I read a lot of posts on this topic, such as mysql-get-rank-from-leaderboards .
However, none of the solutions are scale effective for retrieving a range of ranks from a database.
The problem is simple. Suppose we have a Postgres table with an id column and another INTEGER column whose values are not unique, but we have an index for this column.
eg. the table may be:
CREATE TABLE my_game_users (id serial PRIMARY KEY, rating INTEGER NOT NULL);
purpose
- Define the rank for users ordering users in the "rating" column in descending order.
- To be able to request a list of ~ 50 users ordered by this new "rank", with the center in any particular user.
- For example, we can return users with a rank of {15, 16, ..., 64, 65}, where the central user has a rank of No. 40
- Performance must scale, for example. at least 80 ms for 100,000 users.
Attempt # 1: window function row_number ()
WITH my_ranks AS (SELECT my_game_users.*, row_number() OVER (ORDER BY rating DESC) AS rank FROM my_game_users) SELECT * FROM my_ranks WHERE rank >= 4000 AND rank <= 4050 ORDER BY rank ASC;
This "works", but requests average 550 ms from 100,000 users on a fast laptop without any other real work.

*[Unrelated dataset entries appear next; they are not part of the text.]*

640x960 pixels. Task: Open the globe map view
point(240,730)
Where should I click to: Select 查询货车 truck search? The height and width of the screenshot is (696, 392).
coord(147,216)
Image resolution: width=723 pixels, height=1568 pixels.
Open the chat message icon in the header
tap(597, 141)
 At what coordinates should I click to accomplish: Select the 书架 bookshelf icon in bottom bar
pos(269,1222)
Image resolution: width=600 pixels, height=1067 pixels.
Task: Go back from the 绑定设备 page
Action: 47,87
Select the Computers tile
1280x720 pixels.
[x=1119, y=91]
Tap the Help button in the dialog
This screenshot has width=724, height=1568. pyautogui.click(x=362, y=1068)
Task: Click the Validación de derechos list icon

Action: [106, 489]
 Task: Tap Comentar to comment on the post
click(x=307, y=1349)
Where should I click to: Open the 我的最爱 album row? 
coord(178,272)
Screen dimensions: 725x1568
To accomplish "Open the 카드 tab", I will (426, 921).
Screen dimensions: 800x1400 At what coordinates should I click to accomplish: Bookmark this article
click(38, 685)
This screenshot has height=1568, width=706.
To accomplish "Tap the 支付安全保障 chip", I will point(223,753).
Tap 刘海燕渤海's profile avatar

I tried adding indexes and rephrasing this query so as not to use the "WITH" syntax, and nothing helped speed it up.
Attempt # 2 - counting the number of rows with a large evaluation value. I tried this query:
SELECT t1.*, (SELECT COUNT(*) FROM my_game_users t2 WHERE (t1.rating, -t1.id) <= (t2.rating, -t2.id) ) AS rank FROM my_game_users t1 WHERE id = 2000;
This is decent, this request takes about 120 ms, while 100,000 users have random ratings. However, this only returns the rank for the user with a specific identifier (2000).
I do not see an effective way to expand this query to get a number of ranks. Any attempt to expand this makes a very slow request.
I only know the user ID "center", since users must be ranked before we know which ones are in the range!
Attempt # 3: a tree ordered in memory
I ended up using a Java TreeSet to store ranks. I can update the TreeSet whenever a new user is inserted into the database or the user rating changes.
It is super fast, about 25 ms with 100,000 users.
However, it has a serious flaw, which it only updated on the Webapp node serving the request. I use Heroku and breed several nodes for my application. Thus, I needed to add a scheduled task for the server, so that every time I create a ranking table to make sure that the nodes are not too due to synchronization!
If anyone knows of an efficient way to do this in Postgres with a complete solution, then I'm all ears!